## Description of the task
Without changing anything, copy out each entry.

Collected data entries:
◆ ◆ ◆ ◆ ◆

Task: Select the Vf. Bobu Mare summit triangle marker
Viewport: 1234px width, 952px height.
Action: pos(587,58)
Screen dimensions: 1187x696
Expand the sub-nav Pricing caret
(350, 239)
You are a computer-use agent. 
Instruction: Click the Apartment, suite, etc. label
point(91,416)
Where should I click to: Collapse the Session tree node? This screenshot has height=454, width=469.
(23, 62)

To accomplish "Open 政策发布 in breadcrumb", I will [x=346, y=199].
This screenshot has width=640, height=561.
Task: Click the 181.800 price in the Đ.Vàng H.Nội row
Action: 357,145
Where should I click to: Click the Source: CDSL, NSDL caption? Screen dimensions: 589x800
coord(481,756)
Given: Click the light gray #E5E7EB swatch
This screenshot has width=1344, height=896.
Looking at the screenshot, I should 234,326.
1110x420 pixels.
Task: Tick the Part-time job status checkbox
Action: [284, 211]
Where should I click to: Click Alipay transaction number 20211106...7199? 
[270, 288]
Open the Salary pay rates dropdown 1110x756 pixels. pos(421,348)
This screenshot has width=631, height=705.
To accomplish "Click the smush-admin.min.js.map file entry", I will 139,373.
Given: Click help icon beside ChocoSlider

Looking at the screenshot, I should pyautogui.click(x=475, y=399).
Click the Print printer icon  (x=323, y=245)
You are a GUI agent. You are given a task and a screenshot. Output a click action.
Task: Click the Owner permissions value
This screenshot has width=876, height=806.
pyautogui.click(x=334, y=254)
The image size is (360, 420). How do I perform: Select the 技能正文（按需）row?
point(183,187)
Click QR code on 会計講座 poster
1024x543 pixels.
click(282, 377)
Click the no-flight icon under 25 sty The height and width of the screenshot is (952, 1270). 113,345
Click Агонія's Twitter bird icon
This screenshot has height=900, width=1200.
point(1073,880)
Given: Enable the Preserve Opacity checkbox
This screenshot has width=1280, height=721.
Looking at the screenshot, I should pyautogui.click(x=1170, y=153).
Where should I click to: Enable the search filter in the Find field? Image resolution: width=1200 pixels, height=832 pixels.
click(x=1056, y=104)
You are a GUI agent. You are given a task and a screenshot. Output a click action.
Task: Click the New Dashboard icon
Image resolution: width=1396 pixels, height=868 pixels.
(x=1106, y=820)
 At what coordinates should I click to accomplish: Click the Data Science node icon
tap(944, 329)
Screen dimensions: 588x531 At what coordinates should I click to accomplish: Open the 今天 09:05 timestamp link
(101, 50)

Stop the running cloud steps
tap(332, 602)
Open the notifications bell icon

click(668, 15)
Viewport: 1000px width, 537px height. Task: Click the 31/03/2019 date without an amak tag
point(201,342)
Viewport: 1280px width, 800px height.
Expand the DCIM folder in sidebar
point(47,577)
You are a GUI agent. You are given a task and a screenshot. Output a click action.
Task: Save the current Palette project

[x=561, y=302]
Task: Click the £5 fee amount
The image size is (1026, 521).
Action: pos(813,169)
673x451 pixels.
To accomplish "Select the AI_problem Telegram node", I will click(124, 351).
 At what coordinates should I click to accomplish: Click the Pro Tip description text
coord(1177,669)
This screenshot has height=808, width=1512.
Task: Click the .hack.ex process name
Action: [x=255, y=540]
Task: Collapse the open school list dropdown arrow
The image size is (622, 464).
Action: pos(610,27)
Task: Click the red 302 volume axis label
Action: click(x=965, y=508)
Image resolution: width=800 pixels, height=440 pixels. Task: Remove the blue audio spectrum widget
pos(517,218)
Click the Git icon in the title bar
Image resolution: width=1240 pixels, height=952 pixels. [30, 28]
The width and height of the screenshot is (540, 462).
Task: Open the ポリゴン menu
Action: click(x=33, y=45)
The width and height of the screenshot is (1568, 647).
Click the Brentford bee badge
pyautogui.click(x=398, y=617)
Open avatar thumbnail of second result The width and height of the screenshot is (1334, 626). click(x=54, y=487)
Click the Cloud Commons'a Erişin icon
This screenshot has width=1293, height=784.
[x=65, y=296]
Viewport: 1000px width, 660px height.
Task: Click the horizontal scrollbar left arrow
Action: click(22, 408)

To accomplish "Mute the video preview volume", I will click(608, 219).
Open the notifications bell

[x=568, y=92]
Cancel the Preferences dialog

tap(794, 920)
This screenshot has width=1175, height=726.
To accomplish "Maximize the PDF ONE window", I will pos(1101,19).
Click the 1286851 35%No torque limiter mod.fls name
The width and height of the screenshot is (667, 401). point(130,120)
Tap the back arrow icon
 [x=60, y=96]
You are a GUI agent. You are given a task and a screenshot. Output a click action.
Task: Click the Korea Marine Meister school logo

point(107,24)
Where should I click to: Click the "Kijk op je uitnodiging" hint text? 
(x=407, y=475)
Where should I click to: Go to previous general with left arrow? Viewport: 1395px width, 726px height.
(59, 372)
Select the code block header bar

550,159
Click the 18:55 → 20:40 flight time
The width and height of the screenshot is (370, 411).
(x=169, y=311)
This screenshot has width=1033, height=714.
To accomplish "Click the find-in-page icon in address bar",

◆ ◆ ◆ ◆ ◆

## Solution to this task
Task: Select the Vf. Bobu Mare summit triangle marker
Viewport: 1234px width, 952px height.
Action: pos(587,58)
Screen dimensions: 1187x696
Expand the sub-nav Pricing caret
(350, 239)
You are a computer-use agent. 
Instruction: Click the Apartment, suite, etc. label
point(91,416)
Where should I click to: Collapse the Session tree node? This screenshot has height=454, width=469.
(23, 62)

To accomplish "Open 政策发布 in breadcrumb", I will [x=346, y=199].
This screenshot has width=640, height=561.
Task: Click the 181.800 price in the Đ.Vàng H.Nội row
Action: 357,145
Where should I click to: Click the Source: CDSL, NSDL caption? Screen dimensions: 589x800
coord(481,756)
Given: Click the light gray #E5E7EB swatch
This screenshot has width=1344, height=896.
Looking at the screenshot, I should 234,326.
1110x420 pixels.
Task: Tick the Part-time job status checkbox
Action: [284, 211]
Where should I click to: Click Alipay transaction number 20211106...7199? 
[270, 288]
Open the Salary pay rates dropdown 1110x756 pixels. pos(421,348)
This screenshot has width=631, height=705.
To accomplish "Click the smush-admin.min.js.map file entry", I will 139,373.
Given: Click help icon beside ChocoSlider

Looking at the screenshot, I should pyautogui.click(x=475, y=399).
Click the Print printer icon  (x=323, y=245)
You are a GUI agent. You are given a task and a screenshot. Output a click action.
Task: Click the Owner permissions value
This screenshot has width=876, height=806.
pyautogui.click(x=334, y=254)
The image size is (360, 420). How do I perform: Select the 技能正文（按需）row?
point(183,187)
Click QR code on 会計講座 poster
1024x543 pixels.
click(282, 377)
Click the no-flight icon under 25 sty The height and width of the screenshot is (952, 1270). 113,345
Click Агонія's Twitter bird icon
This screenshot has height=900, width=1200.
point(1073,880)
Given: Enable the Preserve Opacity checkbox
This screenshot has width=1280, height=721.
Looking at the screenshot, I should pyautogui.click(x=1170, y=153).
Where should I click to: Enable the search filter in the Find field? Image resolution: width=1200 pixels, height=832 pixels.
click(x=1056, y=104)
You are a GUI agent. You are given a task and a screenshot. Output a click action.
Task: Click the New Dashboard icon
Image resolution: width=1396 pixels, height=868 pixels.
(x=1106, y=820)
 At what coordinates should I click to accomplish: Click the Data Science node icon
tap(944, 329)
Screen dimensions: 588x531 At what coordinates should I click to accomplish: Open the 今天 09:05 timestamp link
(101, 50)

Stop the running cloud steps
tap(332, 602)
Open the notifications bell icon

click(668, 15)
Viewport: 1000px width, 537px height. Task: Click the 31/03/2019 date without an amak tag
point(201,342)
Viewport: 1280px width, 800px height.
Expand the DCIM folder in sidebar
point(47,577)
You are a GUI agent. You are given a task and a screenshot. Output a click action.
Task: Save the current Palette project

[x=561, y=302]
Task: Click the £5 fee amount
The image size is (1026, 521).
Action: pos(813,169)
673x451 pixels.
To accomplish "Select the AI_problem Telegram node", I will click(124, 351).
 At what coordinates should I click to accomplish: Click the Pro Tip description text
coord(1177,669)
This screenshot has height=808, width=1512.
Task: Click the .hack.ex process name
Action: [x=255, y=540]
Task: Collapse the open school list dropdown arrow
The image size is (622, 464).
Action: pos(610,27)
Task: Click the red 302 volume axis label
Action: click(x=965, y=508)
Image resolution: width=800 pixels, height=440 pixels. Task: Remove the blue audio spectrum widget
pos(517,218)
Click the Git icon in the title bar
Image resolution: width=1240 pixels, height=952 pixels. [30, 28]
The width and height of the screenshot is (540, 462).
Task: Open the ポリゴン menu
Action: click(x=33, y=45)
The width and height of the screenshot is (1568, 647).
Click the Brentford bee badge
pyautogui.click(x=398, y=617)
Open avatar thumbnail of second result The width and height of the screenshot is (1334, 626). click(x=54, y=487)
Click the Cloud Commons'a Erişin icon
This screenshot has width=1293, height=784.
[x=65, y=296]
Viewport: 1000px width, 660px height.
Task: Click the horizontal scrollbar left arrow
Action: click(22, 408)

To accomplish "Mute the video preview volume", I will click(608, 219).
Open the notifications bell

[x=568, y=92]
Cancel the Preferences dialog

tap(794, 920)
This screenshot has width=1175, height=726.
To accomplish "Maximize the PDF ONE window", I will pos(1101,19).
Click the 1286851 35%No torque limiter mod.fls name
The width and height of the screenshot is (667, 401). point(130,120)
Tap the back arrow icon
 [x=60, y=96]
You are a GUI agent. You are given a task and a screenshot. Output a click action.
Task: Click the Korea Marine Meister school logo

point(107,24)
Where should I click to: Click the "Kijk op je uitnodiging" hint text? 
(x=407, y=475)
Where should I click to: Go to previous general with left arrow? Viewport: 1395px width, 726px height.
(59, 372)
Select the code block header bar

550,159
Click the 18:55 → 20:40 flight time
The width and height of the screenshot is (370, 411).
(x=169, y=311)
This screenshot has width=1033, height=714.
To accomplish "Click the find-in-page icon in address bar",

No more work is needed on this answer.